The late Dr.Wayne Dyer was known for saying, “When we change the way we look at things, the things we look at change.” Whether you subscribe to this belief or not, it interfaces with cognitive therapy where each feeling is preceded by a thought. I have accessed what allopathic medicine, complementary integrative medicine including mindfulness meditation, modified body work, acupuncture, biofeedback and prayer or some type of spiritual healing offers. I empathize with Ms. Toussaint and all in pain whether severity at 1/10 or 9/10. Personally, different modalities have worked for periods of time and different pain symptoms. The critical constant and weapion fighting dissapointment bordering on demoralization has been ongoing scrupulous re evaluation and alteration in plan..
The light that cannot be extinguished despite the ongoing opioid/controlled substance struggles are utilizing current practices while aggressively exploring non exogenous chemical coping modalities.
The greater number of tools in the therapeutic armamentarium, the greater potential for pain management to no longer be an oxymoron.
I have been a health care professional for three decades. In my clinical experience, “catastrophizing” or catastrophic thinking has been used in the domain of anxiety disorders; from generalized to panic disorder.In this arena reactions to catastrophizing and “learned helplessness” a sibling term — but one that warrants another show — mirror those seen in the pain domain.
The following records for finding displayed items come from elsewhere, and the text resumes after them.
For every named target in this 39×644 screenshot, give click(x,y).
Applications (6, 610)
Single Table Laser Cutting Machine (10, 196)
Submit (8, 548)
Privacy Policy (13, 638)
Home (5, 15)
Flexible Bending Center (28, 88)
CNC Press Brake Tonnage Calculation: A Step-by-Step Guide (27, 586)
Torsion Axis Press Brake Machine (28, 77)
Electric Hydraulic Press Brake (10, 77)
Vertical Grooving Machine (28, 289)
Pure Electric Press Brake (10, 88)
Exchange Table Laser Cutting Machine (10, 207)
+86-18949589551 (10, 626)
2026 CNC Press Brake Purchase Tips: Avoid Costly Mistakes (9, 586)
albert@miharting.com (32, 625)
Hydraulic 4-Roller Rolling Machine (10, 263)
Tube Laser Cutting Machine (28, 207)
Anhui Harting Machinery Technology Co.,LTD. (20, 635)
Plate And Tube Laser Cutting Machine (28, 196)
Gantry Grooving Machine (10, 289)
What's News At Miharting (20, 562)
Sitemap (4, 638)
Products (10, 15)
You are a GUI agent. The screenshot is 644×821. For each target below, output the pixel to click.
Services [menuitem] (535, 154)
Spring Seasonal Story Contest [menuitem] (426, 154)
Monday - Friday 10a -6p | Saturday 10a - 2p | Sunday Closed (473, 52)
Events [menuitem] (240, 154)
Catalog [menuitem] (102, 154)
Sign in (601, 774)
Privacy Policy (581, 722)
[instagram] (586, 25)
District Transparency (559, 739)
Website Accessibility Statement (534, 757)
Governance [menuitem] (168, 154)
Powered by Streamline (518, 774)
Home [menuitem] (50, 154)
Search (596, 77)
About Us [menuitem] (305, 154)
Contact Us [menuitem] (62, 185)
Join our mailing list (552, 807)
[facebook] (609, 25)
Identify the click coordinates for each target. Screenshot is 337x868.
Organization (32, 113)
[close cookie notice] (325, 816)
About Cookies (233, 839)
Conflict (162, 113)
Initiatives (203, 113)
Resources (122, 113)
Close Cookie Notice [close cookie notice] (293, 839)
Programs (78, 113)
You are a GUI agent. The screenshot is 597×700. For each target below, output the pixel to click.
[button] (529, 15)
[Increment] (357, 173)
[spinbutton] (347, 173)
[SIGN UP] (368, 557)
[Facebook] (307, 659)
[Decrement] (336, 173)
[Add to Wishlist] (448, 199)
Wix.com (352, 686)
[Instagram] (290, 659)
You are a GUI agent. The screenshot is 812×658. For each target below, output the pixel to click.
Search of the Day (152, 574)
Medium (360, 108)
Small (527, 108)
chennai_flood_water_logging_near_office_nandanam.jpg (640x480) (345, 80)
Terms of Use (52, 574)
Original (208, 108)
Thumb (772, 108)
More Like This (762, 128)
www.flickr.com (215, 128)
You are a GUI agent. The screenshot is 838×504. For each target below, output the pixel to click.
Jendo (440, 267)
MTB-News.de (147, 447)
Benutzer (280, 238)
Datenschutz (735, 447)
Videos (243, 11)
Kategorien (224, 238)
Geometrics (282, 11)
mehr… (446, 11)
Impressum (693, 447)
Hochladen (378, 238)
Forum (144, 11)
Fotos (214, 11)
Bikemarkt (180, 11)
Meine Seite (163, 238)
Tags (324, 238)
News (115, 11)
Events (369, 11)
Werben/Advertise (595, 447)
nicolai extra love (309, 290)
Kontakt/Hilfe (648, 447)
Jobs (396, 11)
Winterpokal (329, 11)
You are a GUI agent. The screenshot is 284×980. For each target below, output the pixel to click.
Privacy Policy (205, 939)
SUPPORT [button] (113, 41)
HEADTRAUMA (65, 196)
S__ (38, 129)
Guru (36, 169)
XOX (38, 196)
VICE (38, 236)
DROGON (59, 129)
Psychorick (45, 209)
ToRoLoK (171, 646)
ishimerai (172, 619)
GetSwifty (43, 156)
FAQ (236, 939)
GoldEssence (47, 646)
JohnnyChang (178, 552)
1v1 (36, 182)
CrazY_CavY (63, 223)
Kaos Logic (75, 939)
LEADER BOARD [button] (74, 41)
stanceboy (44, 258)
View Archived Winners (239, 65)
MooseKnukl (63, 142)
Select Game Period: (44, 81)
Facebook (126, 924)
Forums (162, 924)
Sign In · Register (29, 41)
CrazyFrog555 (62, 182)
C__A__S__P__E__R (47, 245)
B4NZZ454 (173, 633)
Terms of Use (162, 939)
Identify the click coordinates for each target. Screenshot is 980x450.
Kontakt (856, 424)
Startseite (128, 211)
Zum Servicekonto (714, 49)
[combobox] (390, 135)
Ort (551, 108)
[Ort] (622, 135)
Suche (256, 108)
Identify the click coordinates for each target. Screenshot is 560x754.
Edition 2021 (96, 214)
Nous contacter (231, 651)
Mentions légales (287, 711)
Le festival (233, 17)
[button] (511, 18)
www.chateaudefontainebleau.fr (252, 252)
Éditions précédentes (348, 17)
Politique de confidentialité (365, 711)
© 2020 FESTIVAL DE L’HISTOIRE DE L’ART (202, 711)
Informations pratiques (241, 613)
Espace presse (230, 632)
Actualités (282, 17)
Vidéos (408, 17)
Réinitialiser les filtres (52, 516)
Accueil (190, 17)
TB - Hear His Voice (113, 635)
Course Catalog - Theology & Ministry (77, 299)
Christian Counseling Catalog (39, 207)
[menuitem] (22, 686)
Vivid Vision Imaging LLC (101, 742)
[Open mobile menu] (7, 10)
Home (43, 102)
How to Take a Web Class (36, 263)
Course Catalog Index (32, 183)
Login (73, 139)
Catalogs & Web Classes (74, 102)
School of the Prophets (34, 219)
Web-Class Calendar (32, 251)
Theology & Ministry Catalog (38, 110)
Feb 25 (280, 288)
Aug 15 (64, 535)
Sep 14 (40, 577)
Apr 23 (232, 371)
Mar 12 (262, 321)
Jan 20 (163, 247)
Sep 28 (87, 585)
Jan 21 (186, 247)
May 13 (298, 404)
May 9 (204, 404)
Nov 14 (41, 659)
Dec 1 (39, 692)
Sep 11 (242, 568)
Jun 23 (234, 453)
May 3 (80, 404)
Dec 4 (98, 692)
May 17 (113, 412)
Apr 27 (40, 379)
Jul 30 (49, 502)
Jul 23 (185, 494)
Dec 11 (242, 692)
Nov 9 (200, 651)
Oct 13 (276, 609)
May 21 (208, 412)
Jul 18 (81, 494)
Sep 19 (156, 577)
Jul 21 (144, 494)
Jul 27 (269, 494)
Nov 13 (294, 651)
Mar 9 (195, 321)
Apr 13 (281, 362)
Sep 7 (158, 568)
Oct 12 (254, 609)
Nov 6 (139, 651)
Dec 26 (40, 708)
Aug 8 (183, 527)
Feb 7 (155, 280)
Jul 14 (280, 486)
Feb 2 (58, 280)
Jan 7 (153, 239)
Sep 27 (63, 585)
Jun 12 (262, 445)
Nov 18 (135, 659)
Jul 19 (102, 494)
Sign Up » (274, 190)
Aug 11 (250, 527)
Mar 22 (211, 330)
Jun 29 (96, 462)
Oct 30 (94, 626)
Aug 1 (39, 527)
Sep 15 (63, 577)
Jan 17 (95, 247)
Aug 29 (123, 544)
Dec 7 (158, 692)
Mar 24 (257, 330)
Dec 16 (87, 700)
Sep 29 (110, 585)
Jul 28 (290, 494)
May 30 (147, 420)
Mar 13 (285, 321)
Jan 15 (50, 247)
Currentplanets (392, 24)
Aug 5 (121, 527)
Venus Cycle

I must disagree with Ms. Toussaint’s personal anecdotal reference as illustrative of “catastrophizing.” It was not catastrophic thinking illustrated in her traumatic experience. Simply stated, “It was not what a reasonably prudent practitioner may have done,” a medico-legal term utilized in discerning negligence and/or malpractice.
Catastrophic thinking might have manifested as, “I instantly visualuzed permanent loss of limb function, global somatic decline, suffering with intractable pain and need for an alternative level of care, maybe even a Nursing home.” That inner dialogue would define catastrophic thinking to my understanding. May I suggest the term “irrational level of alarm” by consumers of care if universal criteria are developed and employed in an interdisciplinary manner. Akin to the DSM IV-R or ICD 10. Less value laden terms, like “compliant” that can connote “good patient” and “non compliant” as “too needy.”
A universal investment in evidence based practice is far more therapeutic. I thank Ms Toussaint for her remarkable voice for change in the treatment of underserved warriors. “Once felt, never forgotten.”